Mittwoch, 12. Februar 2020

Nordirland: Verdächtigem Journalistenmord zur Last gelegt

Die Polizei in Nordirland hat einen 52-jährigen Verdächtigen als Mörder der getöteten Journalistin Lyra McKee ausgemacht. Das teilte der Northern Ireland Police Service am Mittwochabend mit. Die 29-jährige McKee war bei Ausschreitungen in der nordirischen Stadt Londonderry im April 2019 erschossen worden. Katholiken bezeichnen die Stadt nur als Derry.

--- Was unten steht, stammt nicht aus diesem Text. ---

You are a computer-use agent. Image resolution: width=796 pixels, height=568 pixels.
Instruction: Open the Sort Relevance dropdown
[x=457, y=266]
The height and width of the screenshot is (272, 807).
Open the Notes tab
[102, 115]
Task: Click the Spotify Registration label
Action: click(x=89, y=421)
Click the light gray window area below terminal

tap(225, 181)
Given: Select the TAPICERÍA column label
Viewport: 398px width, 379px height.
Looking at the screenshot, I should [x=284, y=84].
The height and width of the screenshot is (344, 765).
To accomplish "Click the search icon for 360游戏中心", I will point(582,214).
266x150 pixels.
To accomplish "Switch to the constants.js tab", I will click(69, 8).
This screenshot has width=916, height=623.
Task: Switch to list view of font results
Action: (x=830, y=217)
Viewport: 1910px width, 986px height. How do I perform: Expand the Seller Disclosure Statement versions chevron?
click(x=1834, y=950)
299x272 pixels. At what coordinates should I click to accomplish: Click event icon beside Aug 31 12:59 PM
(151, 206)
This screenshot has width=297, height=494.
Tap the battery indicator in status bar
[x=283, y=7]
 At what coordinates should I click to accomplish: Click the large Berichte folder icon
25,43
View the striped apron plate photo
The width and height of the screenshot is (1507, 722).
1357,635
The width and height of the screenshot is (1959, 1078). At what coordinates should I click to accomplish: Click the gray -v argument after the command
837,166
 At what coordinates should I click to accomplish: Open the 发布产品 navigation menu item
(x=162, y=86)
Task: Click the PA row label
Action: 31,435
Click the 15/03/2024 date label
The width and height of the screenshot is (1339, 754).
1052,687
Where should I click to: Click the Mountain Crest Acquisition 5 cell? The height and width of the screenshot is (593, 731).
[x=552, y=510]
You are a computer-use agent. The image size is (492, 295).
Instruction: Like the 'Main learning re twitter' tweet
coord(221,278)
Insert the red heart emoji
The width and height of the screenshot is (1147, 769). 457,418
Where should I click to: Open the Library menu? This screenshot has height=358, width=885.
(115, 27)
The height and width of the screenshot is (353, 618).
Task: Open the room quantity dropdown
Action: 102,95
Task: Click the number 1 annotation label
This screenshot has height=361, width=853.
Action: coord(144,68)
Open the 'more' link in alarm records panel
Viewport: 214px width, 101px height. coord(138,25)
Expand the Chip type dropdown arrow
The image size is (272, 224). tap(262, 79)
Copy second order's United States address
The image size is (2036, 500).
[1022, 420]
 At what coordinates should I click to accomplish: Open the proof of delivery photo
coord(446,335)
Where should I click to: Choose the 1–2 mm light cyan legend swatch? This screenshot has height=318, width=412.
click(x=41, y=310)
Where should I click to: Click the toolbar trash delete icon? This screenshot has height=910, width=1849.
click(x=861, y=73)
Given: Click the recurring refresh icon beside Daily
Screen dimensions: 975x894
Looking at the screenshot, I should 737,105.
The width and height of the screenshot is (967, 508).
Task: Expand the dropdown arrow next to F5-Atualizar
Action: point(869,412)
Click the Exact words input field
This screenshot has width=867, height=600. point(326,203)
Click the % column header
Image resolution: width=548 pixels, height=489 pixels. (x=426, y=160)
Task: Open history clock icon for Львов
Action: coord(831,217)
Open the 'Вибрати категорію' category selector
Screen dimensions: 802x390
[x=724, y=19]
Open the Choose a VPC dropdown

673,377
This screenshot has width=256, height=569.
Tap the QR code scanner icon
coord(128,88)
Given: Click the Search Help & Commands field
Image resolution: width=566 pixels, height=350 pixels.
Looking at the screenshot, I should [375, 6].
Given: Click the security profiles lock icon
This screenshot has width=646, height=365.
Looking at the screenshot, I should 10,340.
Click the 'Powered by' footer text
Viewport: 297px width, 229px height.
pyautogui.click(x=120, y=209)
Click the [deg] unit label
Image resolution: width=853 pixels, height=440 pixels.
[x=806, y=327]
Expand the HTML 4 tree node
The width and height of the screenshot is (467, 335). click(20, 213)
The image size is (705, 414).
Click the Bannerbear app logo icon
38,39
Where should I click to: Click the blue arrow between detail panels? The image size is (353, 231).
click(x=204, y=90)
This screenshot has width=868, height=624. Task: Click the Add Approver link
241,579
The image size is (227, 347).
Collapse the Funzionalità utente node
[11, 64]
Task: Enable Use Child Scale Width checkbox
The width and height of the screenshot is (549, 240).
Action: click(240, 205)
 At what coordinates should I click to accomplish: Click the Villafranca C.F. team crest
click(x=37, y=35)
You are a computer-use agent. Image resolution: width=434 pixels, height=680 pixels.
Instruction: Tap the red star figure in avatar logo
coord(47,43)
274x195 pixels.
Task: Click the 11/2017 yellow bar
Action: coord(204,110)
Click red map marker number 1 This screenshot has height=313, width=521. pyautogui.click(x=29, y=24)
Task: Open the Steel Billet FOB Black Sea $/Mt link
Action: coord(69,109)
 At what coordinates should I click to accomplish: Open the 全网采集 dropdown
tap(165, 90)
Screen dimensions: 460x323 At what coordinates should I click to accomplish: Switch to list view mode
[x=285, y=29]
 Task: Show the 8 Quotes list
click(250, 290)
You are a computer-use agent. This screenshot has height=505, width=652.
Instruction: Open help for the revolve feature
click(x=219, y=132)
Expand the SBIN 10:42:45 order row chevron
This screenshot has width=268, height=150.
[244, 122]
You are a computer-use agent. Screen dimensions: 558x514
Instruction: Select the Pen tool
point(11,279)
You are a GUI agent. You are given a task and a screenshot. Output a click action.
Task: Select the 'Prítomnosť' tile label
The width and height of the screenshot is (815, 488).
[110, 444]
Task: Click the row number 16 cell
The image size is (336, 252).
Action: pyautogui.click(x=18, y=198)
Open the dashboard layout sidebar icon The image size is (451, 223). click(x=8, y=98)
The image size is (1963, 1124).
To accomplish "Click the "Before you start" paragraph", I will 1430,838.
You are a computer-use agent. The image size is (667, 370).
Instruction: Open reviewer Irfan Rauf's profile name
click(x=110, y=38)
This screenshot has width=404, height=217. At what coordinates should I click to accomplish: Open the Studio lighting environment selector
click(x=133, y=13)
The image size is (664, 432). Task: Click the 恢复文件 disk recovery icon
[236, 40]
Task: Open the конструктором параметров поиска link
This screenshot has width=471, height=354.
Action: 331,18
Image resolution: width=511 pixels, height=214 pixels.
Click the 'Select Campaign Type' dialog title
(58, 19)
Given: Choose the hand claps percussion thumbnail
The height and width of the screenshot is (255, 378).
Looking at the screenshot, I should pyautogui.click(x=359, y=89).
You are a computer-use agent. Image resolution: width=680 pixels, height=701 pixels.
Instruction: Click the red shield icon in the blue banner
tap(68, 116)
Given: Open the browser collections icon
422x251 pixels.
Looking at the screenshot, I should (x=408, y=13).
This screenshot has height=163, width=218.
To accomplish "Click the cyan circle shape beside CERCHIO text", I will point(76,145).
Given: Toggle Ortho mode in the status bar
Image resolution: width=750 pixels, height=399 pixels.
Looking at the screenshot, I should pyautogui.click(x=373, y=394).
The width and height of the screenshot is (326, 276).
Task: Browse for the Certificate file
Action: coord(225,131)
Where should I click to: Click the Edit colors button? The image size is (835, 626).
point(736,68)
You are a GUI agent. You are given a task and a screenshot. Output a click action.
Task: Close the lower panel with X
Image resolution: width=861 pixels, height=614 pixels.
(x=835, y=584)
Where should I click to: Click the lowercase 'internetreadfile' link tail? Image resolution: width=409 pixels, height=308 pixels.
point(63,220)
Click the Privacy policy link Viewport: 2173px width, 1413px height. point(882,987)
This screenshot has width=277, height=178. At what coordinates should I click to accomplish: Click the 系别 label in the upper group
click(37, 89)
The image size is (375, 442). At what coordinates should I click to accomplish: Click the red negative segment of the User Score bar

McKee war im April 2019 erschossen worden.
McKee war im April 2019 erschossen worden. - Foto: © APA (AFP/JESS LOWE PHOTOGRAPHY) / JESS LOWE
Die militante katholisch-nationalistische Gruppe „Neue IRA“ hatte sich zu der Tat bekannt, teilte aber mit, es habe sich um ein „tragisches Versehen“ gehandelt. Festgenommen wurde der 52-Jährige am Dienstag, er soll bereits am Donnerstag vor einem Gericht erscheinen. Ob es sich bei dem Mann um den mutmaßlichen Todesschützen handeln soll, war zunächst nicht klar.

Detective Superintendent Jason Murphy sprach von einer „Reihe von Personen“, die an dem Mord beteiligt gewesen sein sollen. „Die Suche nach Beweisen, um den Schützen zur Rechenschaft zu ziehen, bleibt aktiv und in vollem Gange“, so Murphy der Mitteilung zufolge. Zur Last gelegt wird dem Mann auch unerlaubter Waffenbesitz und Mitgliedschaft in einer verbotenen Vereinigung.

Die „Neue IRA“ ging aus Splittergruppen der Untergrundorganisation IRA (Irisch-Republikanische Armee) hervor, die 30 Jahre mit gewaltsamen Mitteln versuchte, eine Vereinigung der beiden Teile Irlands herbeizuführen. Der Konflikt, bei dem etwa 3700 Menschen ums Leben kamen und 50.000 verletzt wurden, ging erst 1998 mit dem Karfreitagsabkommen zu Ende.

Erst vor wenigen Tagen bekannte sich eine weitere Splittergruppe, die „Continuity IRA“ zu Anschlagsplänen auf eine Fähre in der Brexit-Nacht am 31. Jänner. Die Polizei hatte zuvor eine funktionstüchtige Bombe entdeckt, die an einem Kühllaster befestigt war.